Record set =>
-- START --

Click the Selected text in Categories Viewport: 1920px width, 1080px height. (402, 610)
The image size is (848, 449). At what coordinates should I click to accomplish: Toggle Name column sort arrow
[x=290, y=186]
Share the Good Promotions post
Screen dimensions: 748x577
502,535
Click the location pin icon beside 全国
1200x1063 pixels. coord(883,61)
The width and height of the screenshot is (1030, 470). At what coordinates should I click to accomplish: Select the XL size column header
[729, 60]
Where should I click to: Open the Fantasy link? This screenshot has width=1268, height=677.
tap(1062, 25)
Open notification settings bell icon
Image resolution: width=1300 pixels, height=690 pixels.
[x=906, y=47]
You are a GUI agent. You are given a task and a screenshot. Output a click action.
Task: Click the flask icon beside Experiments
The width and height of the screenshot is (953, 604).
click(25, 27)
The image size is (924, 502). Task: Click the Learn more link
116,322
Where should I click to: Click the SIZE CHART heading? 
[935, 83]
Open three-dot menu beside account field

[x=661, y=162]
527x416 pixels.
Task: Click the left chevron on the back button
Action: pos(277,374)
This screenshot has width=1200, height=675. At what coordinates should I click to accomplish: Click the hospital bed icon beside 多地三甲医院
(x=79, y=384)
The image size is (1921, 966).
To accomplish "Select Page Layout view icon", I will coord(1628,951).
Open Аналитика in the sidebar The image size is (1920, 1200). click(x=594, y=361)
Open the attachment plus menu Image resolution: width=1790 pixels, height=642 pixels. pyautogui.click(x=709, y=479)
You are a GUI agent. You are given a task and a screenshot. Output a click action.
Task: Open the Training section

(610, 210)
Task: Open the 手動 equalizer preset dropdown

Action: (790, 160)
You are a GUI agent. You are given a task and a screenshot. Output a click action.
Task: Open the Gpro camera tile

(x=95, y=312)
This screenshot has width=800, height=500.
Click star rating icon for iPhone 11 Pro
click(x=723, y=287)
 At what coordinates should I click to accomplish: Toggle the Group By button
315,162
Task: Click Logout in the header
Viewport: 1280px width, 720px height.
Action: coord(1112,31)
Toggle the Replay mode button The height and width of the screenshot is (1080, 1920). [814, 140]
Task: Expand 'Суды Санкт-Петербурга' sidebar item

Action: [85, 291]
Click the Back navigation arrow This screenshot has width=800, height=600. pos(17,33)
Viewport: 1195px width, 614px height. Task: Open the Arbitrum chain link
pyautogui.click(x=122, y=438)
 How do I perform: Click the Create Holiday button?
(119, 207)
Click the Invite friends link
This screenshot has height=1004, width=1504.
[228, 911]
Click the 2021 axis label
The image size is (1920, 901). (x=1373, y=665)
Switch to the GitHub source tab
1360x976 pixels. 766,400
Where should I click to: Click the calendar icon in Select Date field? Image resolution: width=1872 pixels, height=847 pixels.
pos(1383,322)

-- END --

Work to be completed => Pick out every line above that contains the word "Viewport" and copy each of those lines out in full.

Final answer =>
Click the Selected text in Categories Viewport: 1920px width, 1080px height. (402, 610)
Viewport: 1280px width, 720px height.
Viewport: 1195px width, 614px height. Task: Open the Arbitrum chain link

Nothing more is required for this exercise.